Point Reyes National Seashore

Point Reyes National Seashore

In A Nutshell


All of Point Reyes National Seashore's Visitor Centers are accessible. Point Reyes also has numerous accessible paths to various points of interest.

Visitor Centers

Bear Valley Visitor Center
The visitor center is completely accessible with a gently ramped, multilevel interior. All displays are well placed for use or viewing from a seated position. Restrooms and a telephone on the outside information board are accessible. Designated parking is located in front of the center.

Point Reyes Lighthouse Visitor Center
Parking close to the Lighthouse is available by arrangement. Call 415-669-1534 or 415-464-5100 x2 x5. The visitor center, observation deck, restrooms and a telephone are all fully accessible, but the lighthouse itself is not.

### [Rows]
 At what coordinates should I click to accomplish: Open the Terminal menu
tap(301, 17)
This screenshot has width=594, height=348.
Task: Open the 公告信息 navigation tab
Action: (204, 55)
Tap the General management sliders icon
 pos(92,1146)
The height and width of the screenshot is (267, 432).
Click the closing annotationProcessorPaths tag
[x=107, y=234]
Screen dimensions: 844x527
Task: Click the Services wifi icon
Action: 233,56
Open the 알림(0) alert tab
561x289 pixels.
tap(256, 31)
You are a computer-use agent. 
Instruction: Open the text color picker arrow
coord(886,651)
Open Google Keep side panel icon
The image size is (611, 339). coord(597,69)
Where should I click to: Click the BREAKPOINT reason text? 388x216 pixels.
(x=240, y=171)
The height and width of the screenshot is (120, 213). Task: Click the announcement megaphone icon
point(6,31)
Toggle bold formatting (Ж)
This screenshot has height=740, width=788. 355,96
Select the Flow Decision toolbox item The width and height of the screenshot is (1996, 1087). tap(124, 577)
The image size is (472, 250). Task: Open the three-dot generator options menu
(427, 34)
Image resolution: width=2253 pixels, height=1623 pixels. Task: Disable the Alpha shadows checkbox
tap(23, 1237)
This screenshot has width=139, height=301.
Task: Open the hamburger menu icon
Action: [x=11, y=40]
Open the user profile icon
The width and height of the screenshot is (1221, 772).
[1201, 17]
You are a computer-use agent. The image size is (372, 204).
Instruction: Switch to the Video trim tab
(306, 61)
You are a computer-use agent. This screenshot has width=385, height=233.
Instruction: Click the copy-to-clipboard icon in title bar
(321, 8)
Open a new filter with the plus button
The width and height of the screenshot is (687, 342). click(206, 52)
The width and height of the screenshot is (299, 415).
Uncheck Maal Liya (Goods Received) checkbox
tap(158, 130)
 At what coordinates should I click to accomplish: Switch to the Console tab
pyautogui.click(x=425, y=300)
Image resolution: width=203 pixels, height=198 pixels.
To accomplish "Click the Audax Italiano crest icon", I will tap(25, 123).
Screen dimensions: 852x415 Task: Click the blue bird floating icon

### [What you will do]
A) In the Point Reyes accessibility text, which part of the Lighthouse site is not accessible?
B) List every feature that the Point Reyes accessibility text calls fully accessible at the Point Reyes Lighthouse Visitor Center.
C) Carry on the Point Reyes accessibility text from where it stops.

### [The replies]
A) The lighthouse itself is not accessible.

B) The visitor center, the observation deck, the restrooms, and a telephone.

C)
Ken Patrick Visitor Center and Drakes Beach
The complex includes a visitor center, cafe, picnic area, telephone, restrooms and showers which are all accessible. There are several designated parking spaces. There is no beach access.

Wheelchair Available
Inquire at the Information Desk at the Bear Valley, Ken Patrick or Lighthouse Visitor Centers for free use of a wheelchair.


Earthquake Trail
This 1 kilometer (0.6 mile) round-trip paved trail is self-guiding. A picnic area, restroom and two designated parking spaces are located at the trailhead.

Kule Loklo Coast Miwok Cultural Exhibit (Assistance required.)
The first part of the 650 meter (0.4 mile) dirt trail to Kule Loklo is quite steep. There are no accessible restrooms. Inquire at Bear Valley Visitor Center for more information on accessing Kule Loklo.

Bear Valley Trail to Divide Meadow (Assistance advisable.)
This gradual 2.5 kilometer (1.6 mile) well-packed dirt trail leads through Douglas Fir forests alongside a stream to a woodland meadow. There are a few uphill and somewhat rocky sections which are passable with assistance. Pit toilets at the meadow are not accessible.

Five Brooks Pond (Assistance advisable.)
This 1.1 kilometer (0.7 mile) dirt loop trail around the pond is a lovely place to picnic or bird watch. There are no accessible restrooms.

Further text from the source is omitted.